#### [Task requirements]
Could you give these entries again with every "GUI agent" swapped for "interface assistant" and nothing else changed?

#### [Records for processing]
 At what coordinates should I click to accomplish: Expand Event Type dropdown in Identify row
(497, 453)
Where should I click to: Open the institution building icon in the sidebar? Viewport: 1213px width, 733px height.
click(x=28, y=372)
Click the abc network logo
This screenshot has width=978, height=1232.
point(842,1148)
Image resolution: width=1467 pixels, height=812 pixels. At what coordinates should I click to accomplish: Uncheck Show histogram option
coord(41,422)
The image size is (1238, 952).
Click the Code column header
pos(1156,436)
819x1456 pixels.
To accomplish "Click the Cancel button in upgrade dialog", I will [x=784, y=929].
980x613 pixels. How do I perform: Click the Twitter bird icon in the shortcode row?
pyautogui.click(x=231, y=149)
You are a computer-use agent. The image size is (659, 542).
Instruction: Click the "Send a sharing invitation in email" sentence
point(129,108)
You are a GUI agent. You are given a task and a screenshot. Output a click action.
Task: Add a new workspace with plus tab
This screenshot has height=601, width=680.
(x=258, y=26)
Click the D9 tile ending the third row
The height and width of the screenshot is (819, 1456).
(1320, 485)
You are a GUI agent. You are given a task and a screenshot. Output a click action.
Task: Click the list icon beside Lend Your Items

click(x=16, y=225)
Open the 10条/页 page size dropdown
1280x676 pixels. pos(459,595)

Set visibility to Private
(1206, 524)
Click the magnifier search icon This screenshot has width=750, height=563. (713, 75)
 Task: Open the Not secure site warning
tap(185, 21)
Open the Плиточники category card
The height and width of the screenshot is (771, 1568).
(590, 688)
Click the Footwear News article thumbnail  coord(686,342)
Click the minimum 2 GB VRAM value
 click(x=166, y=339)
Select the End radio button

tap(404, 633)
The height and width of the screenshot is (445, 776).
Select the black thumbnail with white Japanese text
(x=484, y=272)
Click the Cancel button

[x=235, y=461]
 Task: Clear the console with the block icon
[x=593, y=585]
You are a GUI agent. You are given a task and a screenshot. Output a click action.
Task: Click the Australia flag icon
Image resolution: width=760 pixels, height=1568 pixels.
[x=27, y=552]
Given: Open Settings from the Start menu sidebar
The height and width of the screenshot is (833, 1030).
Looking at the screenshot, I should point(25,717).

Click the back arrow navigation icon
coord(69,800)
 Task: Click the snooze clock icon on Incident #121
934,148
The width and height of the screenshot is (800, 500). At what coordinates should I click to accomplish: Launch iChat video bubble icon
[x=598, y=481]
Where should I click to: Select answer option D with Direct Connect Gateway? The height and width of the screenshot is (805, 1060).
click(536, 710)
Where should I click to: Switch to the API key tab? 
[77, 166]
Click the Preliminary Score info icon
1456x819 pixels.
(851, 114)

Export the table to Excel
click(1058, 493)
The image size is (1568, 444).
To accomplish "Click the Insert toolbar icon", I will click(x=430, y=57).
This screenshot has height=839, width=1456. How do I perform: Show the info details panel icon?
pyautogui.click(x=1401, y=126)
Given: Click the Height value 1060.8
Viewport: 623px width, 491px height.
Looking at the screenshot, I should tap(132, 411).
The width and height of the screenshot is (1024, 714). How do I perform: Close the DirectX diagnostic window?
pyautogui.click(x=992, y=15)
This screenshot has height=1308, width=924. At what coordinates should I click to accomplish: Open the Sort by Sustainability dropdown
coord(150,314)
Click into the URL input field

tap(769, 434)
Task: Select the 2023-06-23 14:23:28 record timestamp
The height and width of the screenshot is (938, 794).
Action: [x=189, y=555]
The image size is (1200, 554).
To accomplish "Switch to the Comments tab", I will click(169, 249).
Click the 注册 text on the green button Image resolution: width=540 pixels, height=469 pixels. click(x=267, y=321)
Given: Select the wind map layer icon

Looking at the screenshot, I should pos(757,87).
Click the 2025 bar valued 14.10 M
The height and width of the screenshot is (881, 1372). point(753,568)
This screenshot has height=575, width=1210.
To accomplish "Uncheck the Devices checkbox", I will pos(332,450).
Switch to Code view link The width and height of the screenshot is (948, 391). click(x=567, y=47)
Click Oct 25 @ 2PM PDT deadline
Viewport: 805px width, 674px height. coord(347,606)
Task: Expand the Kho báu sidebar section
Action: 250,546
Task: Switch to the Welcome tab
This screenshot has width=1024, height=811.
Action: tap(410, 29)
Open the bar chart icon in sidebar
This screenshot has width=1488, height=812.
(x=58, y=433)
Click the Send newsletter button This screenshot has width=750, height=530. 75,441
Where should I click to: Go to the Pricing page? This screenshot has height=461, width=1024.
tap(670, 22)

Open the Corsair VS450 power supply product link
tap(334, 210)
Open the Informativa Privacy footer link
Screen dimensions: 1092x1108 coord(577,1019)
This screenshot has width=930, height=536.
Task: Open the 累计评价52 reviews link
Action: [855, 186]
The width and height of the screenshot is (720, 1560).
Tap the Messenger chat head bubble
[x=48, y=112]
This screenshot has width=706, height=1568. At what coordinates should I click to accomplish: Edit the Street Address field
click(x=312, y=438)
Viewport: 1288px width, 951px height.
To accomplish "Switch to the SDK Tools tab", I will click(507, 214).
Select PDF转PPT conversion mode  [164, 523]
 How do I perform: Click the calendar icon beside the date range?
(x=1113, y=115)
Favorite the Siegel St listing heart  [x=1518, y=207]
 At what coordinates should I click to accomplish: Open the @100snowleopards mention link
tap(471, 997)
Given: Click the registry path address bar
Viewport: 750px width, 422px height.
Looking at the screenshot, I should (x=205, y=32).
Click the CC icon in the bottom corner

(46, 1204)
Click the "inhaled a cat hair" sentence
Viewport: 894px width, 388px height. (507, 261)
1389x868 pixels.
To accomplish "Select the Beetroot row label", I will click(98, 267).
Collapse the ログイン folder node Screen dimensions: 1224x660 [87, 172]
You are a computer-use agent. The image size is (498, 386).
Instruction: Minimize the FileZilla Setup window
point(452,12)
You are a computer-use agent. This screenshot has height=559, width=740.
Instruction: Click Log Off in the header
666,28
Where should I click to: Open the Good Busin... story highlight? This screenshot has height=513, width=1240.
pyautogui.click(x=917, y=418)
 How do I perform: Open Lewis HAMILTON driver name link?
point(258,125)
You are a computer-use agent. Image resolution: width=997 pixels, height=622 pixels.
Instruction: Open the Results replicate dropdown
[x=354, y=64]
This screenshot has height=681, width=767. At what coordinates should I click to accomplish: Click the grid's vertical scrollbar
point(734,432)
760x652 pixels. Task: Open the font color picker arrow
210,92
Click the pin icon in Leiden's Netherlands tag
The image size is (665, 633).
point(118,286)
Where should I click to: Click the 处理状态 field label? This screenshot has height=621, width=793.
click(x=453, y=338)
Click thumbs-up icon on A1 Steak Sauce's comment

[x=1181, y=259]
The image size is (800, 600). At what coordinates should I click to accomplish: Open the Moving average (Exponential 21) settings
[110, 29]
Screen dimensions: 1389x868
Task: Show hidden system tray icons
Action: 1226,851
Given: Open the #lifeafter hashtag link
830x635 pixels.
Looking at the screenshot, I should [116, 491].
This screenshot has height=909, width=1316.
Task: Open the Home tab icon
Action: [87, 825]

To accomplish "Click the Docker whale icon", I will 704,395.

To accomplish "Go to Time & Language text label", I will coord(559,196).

#### [Answer to the task]
 At what coordinates should I click to accomplish: Expand Event Type dropdown in Identify row
(497, 453)
Where should I click to: Open the institution building icon in the sidebar? Viewport: 1213px width, 733px height.
click(x=28, y=372)
Click the abc network logo
This screenshot has width=978, height=1232.
point(842,1148)
Image resolution: width=1467 pixels, height=812 pixels. At what coordinates should I click to accomplish: Uncheck Show histogram option
coord(41,422)
The image size is (1238, 952).
Click the Code column header
pos(1156,436)
819x1456 pixels.
To accomplish "Click the Cancel button in upgrade dialog", I will [x=784, y=929].
980x613 pixels. How do I perform: Click the Twitter bird icon in the shortcode row?
pyautogui.click(x=231, y=149)
You are a computer-use agent. The image size is (659, 542).
Instruction: Click the "Send a sharing invitation in email" sentence
point(129,108)
You are a interface assistant. You are given a task and a screenshot. Output a click action.
Task: Add a new workspace with plus tab
This screenshot has height=601, width=680.
(x=258, y=26)
Click the D9 tile ending the third row
The height and width of the screenshot is (819, 1456).
(1320, 485)
You are a interface assistant. You are given a task and a screenshot. Output a click action.
Task: Click the list icon beside Lend Your Items

click(x=16, y=225)
Open the 10条/页 page size dropdown
1280x676 pixels. pos(459,595)

Set visibility to Private
(1206, 524)
Click the magnifier search icon This screenshot has width=750, height=563. (713, 75)
 Task: Open the Not secure site warning
tap(185, 21)
Open the Плиточники category card
The height and width of the screenshot is (771, 1568).
(590, 688)
Click the Footwear News article thumbnail  coord(686,342)
Click the minimum 2 GB VRAM value
 click(x=166, y=339)
Select the End radio button

tap(404, 633)
The height and width of the screenshot is (445, 776).
Select the black thumbnail with white Japanese text
(x=484, y=272)
Click the Cancel button

[x=235, y=461]
 Task: Clear the console with the block icon
[x=593, y=585]
You are a interface assistant. You are given a task and a screenshot. Output a click action.
Task: Click the Australia flag icon
Image resolution: width=760 pixels, height=1568 pixels.
[x=27, y=552]
Given: Open Settings from the Start menu sidebar
The height and width of the screenshot is (833, 1030).
Looking at the screenshot, I should point(25,717).

Click the back arrow navigation icon
coord(69,800)
 Task: Click the snooze clock icon on Incident #121
934,148
The width and height of the screenshot is (800, 500). At what coordinates should I click to accomplish: Launch iChat video bubble icon
[x=598, y=481]
Where should I click to: Select answer option D with Direct Connect Gateway? The height and width of the screenshot is (805, 1060).
click(536, 710)
Where should I click to: Switch to the API key tab? 
[77, 166]
Click the Preliminary Score info icon
1456x819 pixels.
(851, 114)

Export the table to Excel
click(1058, 493)
The image size is (1568, 444).
To accomplish "Click the Insert toolbar icon", I will click(x=430, y=57).
This screenshot has height=839, width=1456. How do I perform: Show the info details panel icon?
pyautogui.click(x=1401, y=126)
Given: Click the Height value 1060.8
Viewport: 623px width, 491px height.
Looking at the screenshot, I should tap(132, 411).
The width and height of the screenshot is (1024, 714). How do I perform: Close the DirectX diagnostic window?
pyautogui.click(x=992, y=15)
This screenshot has height=1308, width=924. At what coordinates should I click to accomplish: Open the Sort by Sustainability dropdown
coord(150,314)
Click into the URL input field

tap(769, 434)
Task: Select the 2023-06-23 14:23:28 record timestamp
The height and width of the screenshot is (938, 794).
Action: [x=189, y=555]
The image size is (1200, 554).
To accomplish "Switch to the Comments tab", I will click(169, 249).
Click the 注册 text on the green button Image resolution: width=540 pixels, height=469 pixels. click(x=267, y=321)
Given: Select the wind map layer icon

Looking at the screenshot, I should pos(757,87).
Click the 2025 bar valued 14.10 M
The height and width of the screenshot is (881, 1372). point(753,568)
This screenshot has height=575, width=1210.
To accomplish "Uncheck the Devices checkbox", I will pos(332,450).
Switch to Code view link The width and height of the screenshot is (948, 391). click(x=567, y=47)
Click Oct 25 @ 2PM PDT deadline
Viewport: 805px width, 674px height. coord(347,606)
Task: Expand the Kho báu sidebar section
Action: 250,546
Task: Switch to the Welcome tab
This screenshot has width=1024, height=811.
Action: tap(410, 29)
Open the bar chart icon in sidebar
This screenshot has width=1488, height=812.
(x=58, y=433)
Click the Send newsletter button This screenshot has width=750, height=530. 75,441
Where should I click to: Go to the Pricing page? This screenshot has height=461, width=1024.
tap(670, 22)

Open the Corsair VS450 power supply product link
tap(334, 210)
Open the Informativa Privacy footer link
Screen dimensions: 1092x1108 coord(577,1019)
This screenshot has width=930, height=536.
Task: Open the 累计评价52 reviews link
Action: [855, 186]
The width and height of the screenshot is (720, 1560).
Tap the Messenger chat head bubble
[x=48, y=112]
This screenshot has width=706, height=1568. At what coordinates should I click to accomplish: Edit the Street Address field
click(x=312, y=438)
Viewport: 1288px width, 951px height.
To accomplish "Switch to the SDK Tools tab", I will click(507, 214).
Select PDF转PPT conversion mode  [164, 523]
 How do I perform: Click the calendar icon beside the date range?
(x=1113, y=115)
Favorite the Siegel St listing heart  [x=1518, y=207]
 At what coordinates should I click to accomplish: Open the @100snowleopards mention link
tap(471, 997)
Given: Click the registry path address bar
Viewport: 750px width, 422px height.
Looking at the screenshot, I should (x=205, y=32).
Click the CC icon in the bottom corner

(46, 1204)
Click the "inhaled a cat hair" sentence
Viewport: 894px width, 388px height. (507, 261)
1389x868 pixels.
To accomplish "Select the Beetroot row label", I will click(98, 267).
Collapse the ログイン folder node Screen dimensions: 1224x660 [87, 172]
You are a computer-use agent. The image size is (498, 386).
Instruction: Minimize the FileZilla Setup window
point(452,12)
You are a computer-use agent. This screenshot has height=559, width=740.
Instruction: Click Log Off in the header
666,28
Where should I click to: Open the Good Busin... story highlight? This screenshot has height=513, width=1240.
pyautogui.click(x=917, y=418)
 How do I perform: Open Lewis HAMILTON driver name link?
point(258,125)
You are a computer-use agent. Image resolution: width=997 pixels, height=622 pixels.
Instruction: Open the Results replicate dropdown
[x=354, y=64]
This screenshot has height=681, width=767. At what coordinates should I click to accomplish: Click the grid's vertical scrollbar
point(734,432)
760x652 pixels. Task: Open the font color picker arrow
210,92
Click the pin icon in Leiden's Netherlands tag
The image size is (665, 633).
point(118,286)
Where should I click to: Click the 处理状态 field label? This screenshot has height=621, width=793.
click(x=453, y=338)
Click thumbs-up icon on A1 Steak Sauce's comment

[x=1181, y=259]
The image size is (800, 600). At what coordinates should I click to accomplish: Open the Moving average (Exponential 21) settings
[110, 29]
Screen dimensions: 1389x868
Task: Show hidden system tray icons
Action: 1226,851
Given: Open the #lifeafter hashtag link
830x635 pixels.
Looking at the screenshot, I should [116, 491].
This screenshot has height=909, width=1316.
Task: Open the Home tab icon
Action: [87, 825]

To accomplish "Click the Docker whale icon", I will 704,395.

To accomplish "Go to Time & Language text label", I will coord(559,196).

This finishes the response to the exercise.